Can you copyright a phrase? If so how do i go about copyrighting it. I have heard the best way is to go through the government, but Im not quite sure I understand.


----------



## CUSTOM UK (Jun 28, 2008)

Hi. It would be totally impossible to copyright a phrase. How could you prove nobody else had ever used it.


----------



## Roberta574 (Feb 19, 2007)

*Greetings,*

*You may do a search through Mr. Trademark, which is located in the Empire State Building in NYC. From there, you can see if your phrase has been "selected" and whether it is "open" for you to proceed to use and trademark. I have trademarked all my logos....it is a process, but if you feel good about your product, it is well worth it. Any more questions just ask........google Mr. Trademark.....Robin*


----------



## Comin'OutSwingin (Oct 28, 2005)

Robin, the OP asked about *copyrighting* a phrase, *not trademarking*.

As Will has said, you can't copyright a phrase.

It may be possible to trademark a phrase if it's part of your brand. For instance, Nike's "Just Do It".

But, if you've got a phrase that you think will be nice on a shirt, and you're not building a brand around this one particular phrase, you're really not going to be able to protect that by copyright *or* trademark.


----------



## thiswayinc. (Aug 22, 2008)

so if the phrase has to be part of the logo like nike like mcdonalds like all those other big corp. to be able to be trademarked or copy righted. i could then take their logo give it a little "face lift" change the text to a look a like one and change the color to a few shades lighter or darker ta-da i have something that looks kinda like the original. could i then take that and trademark that and if i couldnt as my own could i atleast sell the new image as my own with out getting in trouble


----------



## CUSTOM UK (Jun 28, 2008)

Generalising on the topic, rather than going into specific details, trademarks have to be checked out against an international register, to make sure nobody is already using anything similar. Whilst that is easy to establish with brand names, as they can simply be referenced alphabetically, it is possible for two registered logos to be very similar. This does happen occasionally.

Copyright is a lot more vague.
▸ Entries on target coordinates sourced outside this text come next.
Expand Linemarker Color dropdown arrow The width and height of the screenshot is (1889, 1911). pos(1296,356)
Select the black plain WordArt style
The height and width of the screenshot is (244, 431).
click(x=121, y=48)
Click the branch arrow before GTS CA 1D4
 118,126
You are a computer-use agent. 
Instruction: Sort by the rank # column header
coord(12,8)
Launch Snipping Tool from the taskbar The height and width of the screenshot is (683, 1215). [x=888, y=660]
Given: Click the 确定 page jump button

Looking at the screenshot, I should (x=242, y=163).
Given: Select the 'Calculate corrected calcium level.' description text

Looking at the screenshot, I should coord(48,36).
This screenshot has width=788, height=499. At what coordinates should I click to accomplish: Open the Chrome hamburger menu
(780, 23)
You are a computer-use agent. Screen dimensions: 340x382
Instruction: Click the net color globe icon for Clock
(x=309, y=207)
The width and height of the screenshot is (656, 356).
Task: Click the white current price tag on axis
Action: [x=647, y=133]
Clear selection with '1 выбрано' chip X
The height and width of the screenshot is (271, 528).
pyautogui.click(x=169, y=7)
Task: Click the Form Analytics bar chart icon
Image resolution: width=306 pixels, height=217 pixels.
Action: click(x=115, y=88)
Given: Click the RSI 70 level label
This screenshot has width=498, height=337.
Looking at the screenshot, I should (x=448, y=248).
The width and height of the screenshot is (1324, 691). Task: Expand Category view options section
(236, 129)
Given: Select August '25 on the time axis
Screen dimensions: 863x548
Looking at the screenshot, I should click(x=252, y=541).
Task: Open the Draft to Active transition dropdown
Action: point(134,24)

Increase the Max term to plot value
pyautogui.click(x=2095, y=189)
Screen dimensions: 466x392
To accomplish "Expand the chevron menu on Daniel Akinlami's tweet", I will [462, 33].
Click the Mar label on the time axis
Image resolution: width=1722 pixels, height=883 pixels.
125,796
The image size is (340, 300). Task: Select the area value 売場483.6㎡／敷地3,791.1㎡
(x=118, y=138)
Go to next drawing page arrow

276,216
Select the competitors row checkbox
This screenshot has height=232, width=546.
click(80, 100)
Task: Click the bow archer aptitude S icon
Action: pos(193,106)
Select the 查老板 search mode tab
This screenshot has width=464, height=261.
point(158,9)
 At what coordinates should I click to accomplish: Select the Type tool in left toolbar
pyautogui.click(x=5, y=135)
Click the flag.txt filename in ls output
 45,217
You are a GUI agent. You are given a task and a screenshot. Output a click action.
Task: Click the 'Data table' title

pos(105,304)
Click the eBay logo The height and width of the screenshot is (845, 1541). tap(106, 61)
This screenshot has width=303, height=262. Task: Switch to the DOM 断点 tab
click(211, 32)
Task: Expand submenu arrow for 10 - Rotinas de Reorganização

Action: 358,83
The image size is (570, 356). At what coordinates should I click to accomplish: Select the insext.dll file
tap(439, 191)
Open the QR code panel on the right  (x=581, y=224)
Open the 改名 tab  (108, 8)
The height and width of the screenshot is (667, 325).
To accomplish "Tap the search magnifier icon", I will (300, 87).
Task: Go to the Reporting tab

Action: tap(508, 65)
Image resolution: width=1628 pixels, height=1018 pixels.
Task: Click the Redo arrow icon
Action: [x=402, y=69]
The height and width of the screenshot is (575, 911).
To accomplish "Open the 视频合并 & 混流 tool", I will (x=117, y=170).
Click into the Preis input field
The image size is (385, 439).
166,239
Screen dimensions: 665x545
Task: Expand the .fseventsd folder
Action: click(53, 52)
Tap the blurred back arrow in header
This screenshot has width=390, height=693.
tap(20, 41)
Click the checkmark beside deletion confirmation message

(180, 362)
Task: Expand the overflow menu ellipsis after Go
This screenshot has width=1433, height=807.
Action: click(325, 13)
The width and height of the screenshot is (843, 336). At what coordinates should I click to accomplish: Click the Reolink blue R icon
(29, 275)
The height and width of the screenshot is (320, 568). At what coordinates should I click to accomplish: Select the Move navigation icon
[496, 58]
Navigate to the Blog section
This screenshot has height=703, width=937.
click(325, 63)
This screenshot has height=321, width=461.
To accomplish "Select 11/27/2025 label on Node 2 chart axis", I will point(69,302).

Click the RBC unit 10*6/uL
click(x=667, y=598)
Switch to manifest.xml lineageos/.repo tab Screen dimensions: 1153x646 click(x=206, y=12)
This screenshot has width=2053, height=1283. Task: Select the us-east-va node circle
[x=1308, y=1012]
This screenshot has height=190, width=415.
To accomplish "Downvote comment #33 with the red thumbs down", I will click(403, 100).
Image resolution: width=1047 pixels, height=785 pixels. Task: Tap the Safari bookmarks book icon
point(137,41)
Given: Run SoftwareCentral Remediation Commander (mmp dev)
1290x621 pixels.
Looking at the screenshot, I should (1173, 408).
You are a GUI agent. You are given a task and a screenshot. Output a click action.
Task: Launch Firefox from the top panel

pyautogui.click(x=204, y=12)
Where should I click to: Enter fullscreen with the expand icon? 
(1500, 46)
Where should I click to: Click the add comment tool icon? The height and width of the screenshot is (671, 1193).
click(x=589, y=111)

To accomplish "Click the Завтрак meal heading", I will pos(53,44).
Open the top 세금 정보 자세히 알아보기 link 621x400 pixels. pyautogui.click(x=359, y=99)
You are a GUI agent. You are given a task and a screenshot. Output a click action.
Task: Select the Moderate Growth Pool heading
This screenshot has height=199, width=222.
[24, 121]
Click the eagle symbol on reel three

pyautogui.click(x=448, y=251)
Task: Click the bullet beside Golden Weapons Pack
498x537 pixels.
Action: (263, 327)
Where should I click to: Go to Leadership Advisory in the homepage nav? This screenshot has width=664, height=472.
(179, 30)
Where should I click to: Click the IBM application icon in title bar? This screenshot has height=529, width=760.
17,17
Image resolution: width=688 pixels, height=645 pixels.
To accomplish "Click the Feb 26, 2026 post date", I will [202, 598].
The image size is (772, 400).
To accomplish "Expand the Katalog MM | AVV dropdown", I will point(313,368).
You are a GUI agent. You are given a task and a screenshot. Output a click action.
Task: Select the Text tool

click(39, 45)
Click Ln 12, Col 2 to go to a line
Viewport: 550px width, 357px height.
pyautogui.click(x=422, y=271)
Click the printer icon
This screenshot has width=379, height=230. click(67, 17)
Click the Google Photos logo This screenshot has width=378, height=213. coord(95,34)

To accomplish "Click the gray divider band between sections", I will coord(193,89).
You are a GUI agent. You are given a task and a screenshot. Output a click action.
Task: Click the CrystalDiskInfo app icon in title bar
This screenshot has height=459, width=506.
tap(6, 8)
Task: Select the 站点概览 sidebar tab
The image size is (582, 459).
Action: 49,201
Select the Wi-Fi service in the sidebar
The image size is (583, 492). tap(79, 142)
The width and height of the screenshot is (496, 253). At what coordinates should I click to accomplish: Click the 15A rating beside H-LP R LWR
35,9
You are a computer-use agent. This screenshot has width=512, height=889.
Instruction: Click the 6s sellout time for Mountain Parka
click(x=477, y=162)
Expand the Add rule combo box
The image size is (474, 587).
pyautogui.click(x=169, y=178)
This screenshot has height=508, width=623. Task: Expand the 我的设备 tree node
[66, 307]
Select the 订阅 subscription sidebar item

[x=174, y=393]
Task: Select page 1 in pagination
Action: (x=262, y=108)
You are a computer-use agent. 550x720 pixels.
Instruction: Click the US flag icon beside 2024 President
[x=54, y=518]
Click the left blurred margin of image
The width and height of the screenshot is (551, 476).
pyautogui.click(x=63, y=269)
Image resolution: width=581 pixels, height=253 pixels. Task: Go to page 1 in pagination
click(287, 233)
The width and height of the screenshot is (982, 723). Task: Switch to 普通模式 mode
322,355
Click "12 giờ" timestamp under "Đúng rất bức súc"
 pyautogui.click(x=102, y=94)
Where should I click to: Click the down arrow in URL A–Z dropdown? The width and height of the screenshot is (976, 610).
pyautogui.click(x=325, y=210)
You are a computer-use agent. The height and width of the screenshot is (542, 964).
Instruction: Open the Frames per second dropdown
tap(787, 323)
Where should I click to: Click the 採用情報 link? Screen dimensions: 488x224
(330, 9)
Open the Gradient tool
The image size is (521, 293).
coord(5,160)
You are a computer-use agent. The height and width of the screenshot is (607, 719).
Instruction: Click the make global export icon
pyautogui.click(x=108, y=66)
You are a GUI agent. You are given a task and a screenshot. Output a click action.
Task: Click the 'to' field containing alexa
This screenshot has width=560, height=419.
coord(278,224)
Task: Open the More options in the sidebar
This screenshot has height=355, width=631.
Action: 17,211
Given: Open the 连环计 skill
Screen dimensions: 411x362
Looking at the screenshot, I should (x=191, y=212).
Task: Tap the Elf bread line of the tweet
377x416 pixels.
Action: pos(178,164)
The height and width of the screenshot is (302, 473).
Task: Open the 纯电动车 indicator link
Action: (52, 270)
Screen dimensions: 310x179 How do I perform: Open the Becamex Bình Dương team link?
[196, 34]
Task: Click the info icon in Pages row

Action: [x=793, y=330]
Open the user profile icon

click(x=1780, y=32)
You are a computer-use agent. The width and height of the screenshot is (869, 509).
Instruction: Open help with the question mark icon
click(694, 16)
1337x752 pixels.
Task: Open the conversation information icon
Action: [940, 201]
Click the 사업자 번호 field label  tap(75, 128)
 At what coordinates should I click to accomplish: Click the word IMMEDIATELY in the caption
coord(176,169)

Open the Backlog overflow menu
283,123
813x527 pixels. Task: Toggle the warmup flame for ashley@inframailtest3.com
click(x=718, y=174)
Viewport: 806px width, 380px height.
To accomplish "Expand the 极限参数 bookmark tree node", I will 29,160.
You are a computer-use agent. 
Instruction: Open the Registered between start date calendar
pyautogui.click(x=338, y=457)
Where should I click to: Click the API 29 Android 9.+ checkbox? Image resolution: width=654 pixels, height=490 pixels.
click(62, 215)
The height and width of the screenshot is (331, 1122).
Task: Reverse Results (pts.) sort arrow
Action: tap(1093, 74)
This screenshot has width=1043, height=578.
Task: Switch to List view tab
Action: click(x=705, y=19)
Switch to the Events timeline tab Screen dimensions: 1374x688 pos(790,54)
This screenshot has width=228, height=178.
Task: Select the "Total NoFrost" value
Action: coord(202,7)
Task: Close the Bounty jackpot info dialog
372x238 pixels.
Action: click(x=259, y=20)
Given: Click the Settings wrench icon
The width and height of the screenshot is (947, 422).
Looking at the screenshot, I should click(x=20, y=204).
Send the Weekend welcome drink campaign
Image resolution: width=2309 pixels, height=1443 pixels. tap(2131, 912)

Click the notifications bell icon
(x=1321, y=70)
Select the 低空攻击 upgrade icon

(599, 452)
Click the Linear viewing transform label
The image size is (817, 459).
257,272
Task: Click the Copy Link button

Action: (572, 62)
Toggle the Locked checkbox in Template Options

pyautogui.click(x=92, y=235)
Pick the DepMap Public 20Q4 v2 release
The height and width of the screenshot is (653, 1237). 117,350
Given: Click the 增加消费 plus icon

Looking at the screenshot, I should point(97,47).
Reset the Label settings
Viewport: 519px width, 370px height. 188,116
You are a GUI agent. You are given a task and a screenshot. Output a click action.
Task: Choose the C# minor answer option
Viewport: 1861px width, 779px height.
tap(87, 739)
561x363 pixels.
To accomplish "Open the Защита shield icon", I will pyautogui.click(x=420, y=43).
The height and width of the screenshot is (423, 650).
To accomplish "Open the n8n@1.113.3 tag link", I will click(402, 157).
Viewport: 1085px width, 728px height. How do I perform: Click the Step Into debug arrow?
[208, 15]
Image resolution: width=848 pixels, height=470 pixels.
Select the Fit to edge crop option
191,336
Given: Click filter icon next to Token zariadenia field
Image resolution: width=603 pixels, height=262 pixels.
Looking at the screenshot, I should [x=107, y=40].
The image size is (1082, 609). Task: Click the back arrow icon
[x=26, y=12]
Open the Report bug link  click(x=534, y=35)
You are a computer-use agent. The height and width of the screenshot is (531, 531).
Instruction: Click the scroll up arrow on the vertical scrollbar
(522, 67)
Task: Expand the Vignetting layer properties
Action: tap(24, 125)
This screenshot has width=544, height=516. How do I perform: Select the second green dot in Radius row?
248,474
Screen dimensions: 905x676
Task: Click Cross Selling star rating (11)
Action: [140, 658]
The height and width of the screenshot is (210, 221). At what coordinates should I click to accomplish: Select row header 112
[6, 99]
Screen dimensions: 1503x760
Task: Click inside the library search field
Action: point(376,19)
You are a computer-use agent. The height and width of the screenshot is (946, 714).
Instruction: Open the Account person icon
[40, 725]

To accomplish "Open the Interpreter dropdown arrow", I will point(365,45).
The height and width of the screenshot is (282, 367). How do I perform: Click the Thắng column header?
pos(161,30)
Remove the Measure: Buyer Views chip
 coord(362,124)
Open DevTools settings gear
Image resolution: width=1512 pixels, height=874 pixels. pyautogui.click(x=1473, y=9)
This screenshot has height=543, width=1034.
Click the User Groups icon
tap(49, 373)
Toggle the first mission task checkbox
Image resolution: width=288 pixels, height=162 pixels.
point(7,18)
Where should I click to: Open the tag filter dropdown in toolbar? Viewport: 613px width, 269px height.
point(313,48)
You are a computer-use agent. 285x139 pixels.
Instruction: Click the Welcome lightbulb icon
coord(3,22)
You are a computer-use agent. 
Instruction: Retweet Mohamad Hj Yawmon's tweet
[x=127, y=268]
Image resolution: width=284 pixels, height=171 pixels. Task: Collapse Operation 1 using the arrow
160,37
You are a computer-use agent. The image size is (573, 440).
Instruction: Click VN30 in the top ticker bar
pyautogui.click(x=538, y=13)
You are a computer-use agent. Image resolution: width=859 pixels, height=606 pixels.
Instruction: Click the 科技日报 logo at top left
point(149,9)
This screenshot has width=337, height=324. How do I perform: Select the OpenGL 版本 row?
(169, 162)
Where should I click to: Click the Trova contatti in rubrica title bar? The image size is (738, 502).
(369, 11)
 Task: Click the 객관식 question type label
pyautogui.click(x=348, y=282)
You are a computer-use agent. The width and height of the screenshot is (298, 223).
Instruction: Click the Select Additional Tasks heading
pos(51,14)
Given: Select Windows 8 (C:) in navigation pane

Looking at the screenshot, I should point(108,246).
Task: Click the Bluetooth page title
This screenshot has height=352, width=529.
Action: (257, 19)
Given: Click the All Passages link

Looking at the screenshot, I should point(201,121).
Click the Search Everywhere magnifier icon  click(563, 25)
Even if you have the ability to register copyright within your country, it would be impossible to check the originality of the work against an international database. There is no such database in existence. In essence, there may well be something identical already out there. In that context, your 'copyright' would mean zilch.

You cannot copyright phrases, as words belong to everyone. Just joining a few words together to make a phrase, is what most of the people on this planet do everyday.


----------



## Solmu (Aug 15, 2005)

thiswayinc. said:


> i could then take their logo give it a little "face lift" change the text to a look a like one and change the color to a few shades lighter or darker ta-da


In a word, no.


----------



## ino (Jan 23, 2007)

US copyright laws are a lawyers dream come true, they,ll get the dosh,and you,ll end up paying the cheque, which ever way it might end up in court.


----------



## CUSTOM UK (Jun 28, 2008)

ino said:


> US copyright laws are a lawyers dream come true, they,ll get the dosh,and you,ll end up paying the cheque, which ever way it might end up in court.


 
That's why I'm glad that lawyers 'do not rule the roost' here in Europe.

Couldn't live in a country where free speech is dictated on your ability to pay.


----------



## deuce (Apr 16, 2008)

DREAMGLASS said:


> That's why I'm glad that lawyers 'do not rule the roost' here in Europe.
> 
> Couldn't live in a country where free speech is dictated on your ability to pay.



So sad.. yet often true. I wear many hats other than screenprinting and we deal with copyrights all the time with music and video. Its terrible you have to do it, but it is a common mistake if you overlook this that can make it too easy for someone to steal the idea and leave you with nothing but .. "I wish I would have _______"


----------